Último y definitivo empujón para cerrar la llegada de Gameiro

Por  2:31 h.
Franco Baldini, director técnico del Tottenham Hotspur inglés, se plantó ayer en Valencia con el firme propósito de cerrar el traspaso de Roberto Soldado, que podría quedar resuelto de manera inminente por más de 25 millones. La noticia, cómo no, llegó hasta Sevilla y puso en alerta a la planta noble del Ramón Sánchez-Pizjuán, ya que esa importante operación, de consumarse, podría estropear el plan trazado por el Sevilla, que desde hace varios días negociaba con el Paris Saint-Germain por Kevin Gameiro, por el que el director deportivo del Valencia, Braulio Vázquez, ha suspirado tanto como Monchi, su homólogo sevillista.
Puede que el Valencia haya llegado tarde, porque el club de Nervión, que se ha movido con celeridad y eficacia en este asunto, tenía un acuerdo con el deseado delantero francés desde la semana pasada y hasta ayer sólo le faltaba entenderse con el conjunto galo. Las posiciones de uno y otro estaban más que definidas: el Sevilla quería fichar a Gameiro, pero no a cualquier precio; y el PSG, que tiene mucho dinero pero que no se dedica a regalar a ninguno de sus activos, quería vender al jugador pero tampoco a cualquier precio.

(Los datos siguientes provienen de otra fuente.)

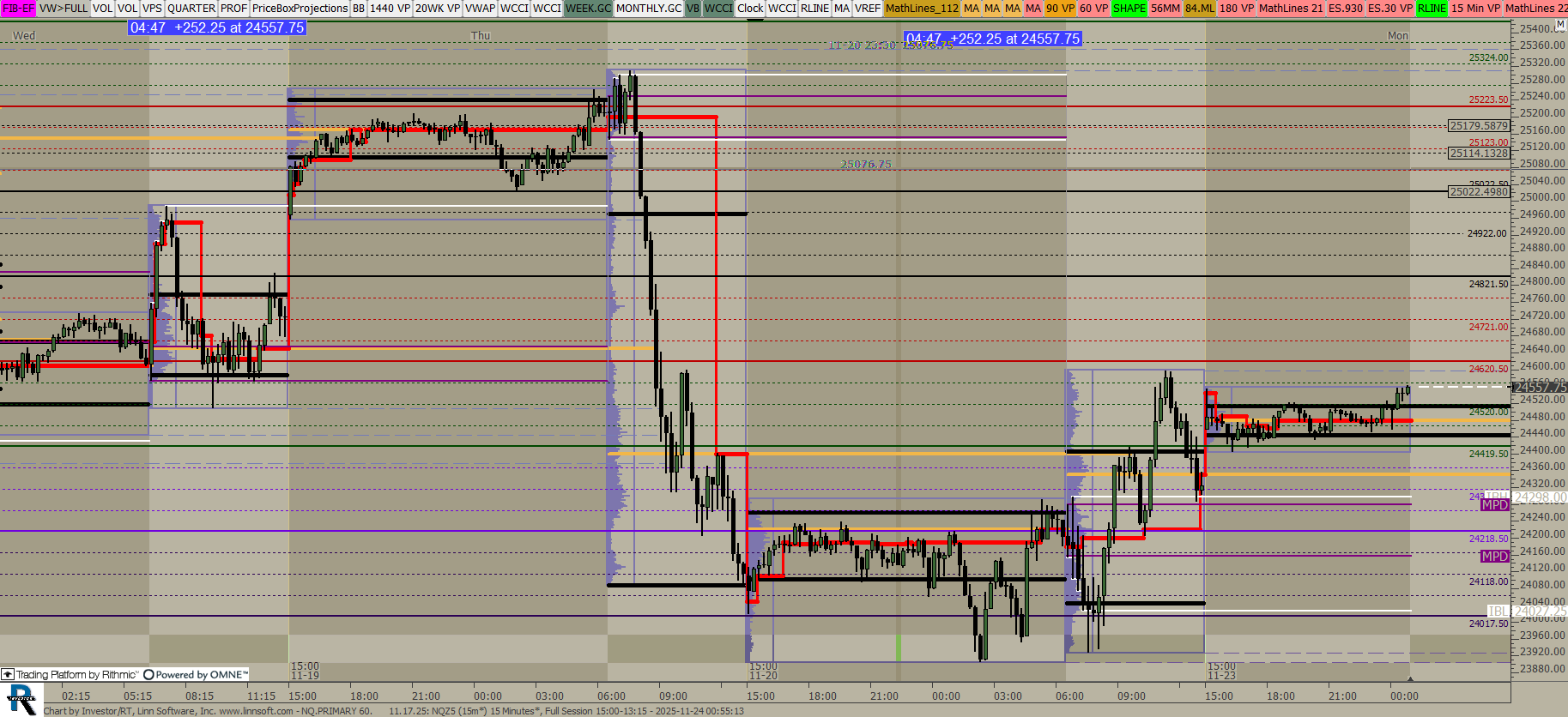Select the upper purple MPD marker
The width and height of the screenshot is (1568, 717).
point(1494,505)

La posible amenaza del Valencia, que con dinero fresco podría llegar a última hora y ponerle encima de la mesa tanto al jugador como al club galo unas cantidades que mejoraran las ofrecidas por el Sevilla, provocó que José María del Nido reaccionara ayer y terminara de acercar su propuesta a lo que venía pidiendo el PSG. Aunque Manuel Vizcaíno, subdirector general de Organización y Gestión, aseguraba al mediodía en Radio Sevilla que el conjunto blanquirrojo no podía «volverse loco» -«ya se han hecho grandes inversiones y si no llega otro delantero la plantilla está lo suficientemente compensada para dar la talla», argumentó-, lo cierto es que, finalmente, la oferta del Sevilla, entre fijos y variables, se aproxima casi de manera definitiva a los más de ocho millones que reclamaba el club parisino para firmar el trato. En condiciones normales, y una vez se resuelvan los típicos flecos de última hora que no deberían dar al traste con todo lo avanzado hasta ahora, la contratación de Gameiro será oficial a lo largo del día de hoy.

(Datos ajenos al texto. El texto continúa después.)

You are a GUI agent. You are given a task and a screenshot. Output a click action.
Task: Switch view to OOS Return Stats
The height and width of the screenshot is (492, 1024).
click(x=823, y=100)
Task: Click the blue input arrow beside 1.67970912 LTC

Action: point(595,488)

Con el delantero galo, otra vieja aspiración de Monchi que hasta este verano no se ha podido hacer realidad, el Sevilla deja prácticamente perfilada la plantilla para el ejercicio venidero, aunque es más que probable que, con cinco semanas por delante para que se cierre el mercado de fichajes, pueda haber más novedades, sobre todo en el centro del campo, demarcación en la que, al margen del regreso de Guarente, todavía no se ha producido ninguna alta y, en cambio, sí había previstas tres bajas: Campaña -nuevo jugador del Crystal Palace– y los descartados Javi Hervás y Maduro.
La delantera, ya definida
La llegada de Gameiro, de 26 años, la renovada delantera sevillista queda totalmente definida; ahora sólo queda que esta flamante incorporación, la que más emoción despierta entre los aficionados junto a la de Marko Marin, responda a las expectativas en el terreno de juego con buenas actuaciones y goles, responsabilidad que también recaerá principalmente sobre Carlos Bacca y Raul Rusescu.
Queda descartado que el ariete francés se incorpore a la gira sudamericana que está realizando el Sevilla, por lo que todo hace indicar que se unirá al grupo a partir del domingo, una vez que la plantilla esté de regreso en la capital hispalense y empiece a preparar el partido de ida de la primera de las dos eliminatorias previas que ha de superar para entrar en la fase de grupos de la Liga Europa y disputar tres competiciones en un curso, el que está a punto de arrancar, que, al menos en su parte inicial, está reavivando la llama de la ilusión de una hichada ávida de síntomas positivos tras unos años de decadencia.